◆ Excerpted text ◆
■ ■ ■ ■ ■

A New Relevance Estimator for the Compilation and Visualization of Disease Patterns and Potential Drug Targets

A new computational method is presented to extract disease patterns from heterogeneous and text-based data. For this study, 22 million PubMed records were mined for co-occurrences of gene name synonyms and disease MeSH terms. The resulting publication counts were transferred into a matrix Mdata. In this matrix, a disease was represented by a row and a gene by a column. Each field in the matrix represented the publication count for a co-occurring disease-gene pair. A second matrix with identical dimensions Mrelevance was derived from Mdata. To create Mrelevance the values from Mdata were normalized. The normalized values were multiplied by the column-wise calculated Gini coefficient. This multiplication resulted in a relevance estimator for every gene in relation to a disease. From Mrelevance the similarities between all row vectors were calculated. The resulting similarity matrix Srelevance related 5,000 diseases by the relevance estimators calculated for 15,000 genes. Three diseases were analyzed in detail for the validation of the disease patterns and the relevant genes. Cytoscape was used to visualize and to analyze Mrelevance and Srelevance together with the genes and diseases. Summarizing the results, it can be stated that the relevance estimator introduced here was able to detect valid disease patterns and to identify genes that encoded key proteins and potential targets for drug discovery projects.

■ ■ ■ ■ ■

◆ Description of the task ◆
Answer the following questions using the relevance estimator abstract.
1. How many PubMed records were mined for co-occurrences?
2. By what were the normalized values from Mdata multiplied?
3. Which tool was used to visualize Mrelevance and Srelevance?

◆ Data records ◆
■ ■ ■ ■ ■

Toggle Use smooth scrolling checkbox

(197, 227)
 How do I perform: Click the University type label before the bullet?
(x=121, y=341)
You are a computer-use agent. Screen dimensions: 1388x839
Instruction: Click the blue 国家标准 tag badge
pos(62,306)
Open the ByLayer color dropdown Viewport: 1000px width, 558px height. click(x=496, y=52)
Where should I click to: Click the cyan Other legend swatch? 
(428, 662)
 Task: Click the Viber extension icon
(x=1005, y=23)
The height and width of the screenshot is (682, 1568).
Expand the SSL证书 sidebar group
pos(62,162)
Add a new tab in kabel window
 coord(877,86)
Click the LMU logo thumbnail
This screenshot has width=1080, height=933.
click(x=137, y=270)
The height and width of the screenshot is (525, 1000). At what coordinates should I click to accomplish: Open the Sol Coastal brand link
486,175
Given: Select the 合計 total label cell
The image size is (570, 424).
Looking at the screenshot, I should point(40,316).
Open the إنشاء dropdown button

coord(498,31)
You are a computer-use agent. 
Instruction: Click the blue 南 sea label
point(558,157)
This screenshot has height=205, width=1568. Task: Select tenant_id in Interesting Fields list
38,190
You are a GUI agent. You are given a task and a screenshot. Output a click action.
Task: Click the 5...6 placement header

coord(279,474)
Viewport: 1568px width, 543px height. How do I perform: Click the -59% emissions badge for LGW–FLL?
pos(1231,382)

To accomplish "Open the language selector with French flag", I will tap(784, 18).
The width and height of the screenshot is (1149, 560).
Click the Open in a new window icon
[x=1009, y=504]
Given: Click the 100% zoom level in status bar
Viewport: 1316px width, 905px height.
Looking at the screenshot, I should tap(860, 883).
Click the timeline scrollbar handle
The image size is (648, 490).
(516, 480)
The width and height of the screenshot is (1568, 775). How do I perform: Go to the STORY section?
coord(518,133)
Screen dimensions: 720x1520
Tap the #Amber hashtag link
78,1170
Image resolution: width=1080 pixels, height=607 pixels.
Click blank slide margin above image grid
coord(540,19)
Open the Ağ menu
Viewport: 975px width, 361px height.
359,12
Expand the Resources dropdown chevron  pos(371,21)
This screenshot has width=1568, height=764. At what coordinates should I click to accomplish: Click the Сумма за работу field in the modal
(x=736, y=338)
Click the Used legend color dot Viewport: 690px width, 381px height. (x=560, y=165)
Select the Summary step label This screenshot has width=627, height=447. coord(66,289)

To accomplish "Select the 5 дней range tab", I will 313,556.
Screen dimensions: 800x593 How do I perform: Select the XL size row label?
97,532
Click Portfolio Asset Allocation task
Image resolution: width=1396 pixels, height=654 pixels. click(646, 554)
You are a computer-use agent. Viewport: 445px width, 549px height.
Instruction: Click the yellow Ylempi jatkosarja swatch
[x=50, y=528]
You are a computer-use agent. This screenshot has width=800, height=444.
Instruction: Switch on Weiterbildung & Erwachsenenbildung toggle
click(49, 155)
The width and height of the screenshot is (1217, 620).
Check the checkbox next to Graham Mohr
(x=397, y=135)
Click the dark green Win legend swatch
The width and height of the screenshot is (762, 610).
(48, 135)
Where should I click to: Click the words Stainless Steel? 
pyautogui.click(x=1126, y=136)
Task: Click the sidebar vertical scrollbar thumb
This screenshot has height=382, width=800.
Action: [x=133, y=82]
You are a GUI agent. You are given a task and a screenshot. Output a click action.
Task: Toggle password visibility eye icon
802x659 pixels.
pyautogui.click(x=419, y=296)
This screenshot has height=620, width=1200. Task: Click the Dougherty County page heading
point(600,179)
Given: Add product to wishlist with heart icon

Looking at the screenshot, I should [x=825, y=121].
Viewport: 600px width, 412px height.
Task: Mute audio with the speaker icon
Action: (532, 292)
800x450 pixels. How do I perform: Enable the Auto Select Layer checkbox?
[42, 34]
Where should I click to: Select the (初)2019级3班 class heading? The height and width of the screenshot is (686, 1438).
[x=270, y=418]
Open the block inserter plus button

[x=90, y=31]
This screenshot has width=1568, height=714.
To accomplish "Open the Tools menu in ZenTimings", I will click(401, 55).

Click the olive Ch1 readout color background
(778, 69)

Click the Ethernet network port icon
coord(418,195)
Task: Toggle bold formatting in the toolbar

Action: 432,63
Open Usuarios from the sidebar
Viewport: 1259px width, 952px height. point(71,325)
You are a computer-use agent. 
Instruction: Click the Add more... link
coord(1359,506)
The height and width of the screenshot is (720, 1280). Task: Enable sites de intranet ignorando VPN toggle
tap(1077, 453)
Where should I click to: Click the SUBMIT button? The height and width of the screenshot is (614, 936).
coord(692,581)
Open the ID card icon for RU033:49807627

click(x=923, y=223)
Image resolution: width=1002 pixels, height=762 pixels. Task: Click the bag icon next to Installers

■ ■ ■ ■ ■

◆ Completed exercise ◆
1. 22 million
2. The column-wise calculated Gini coefficient
3. Cytoscape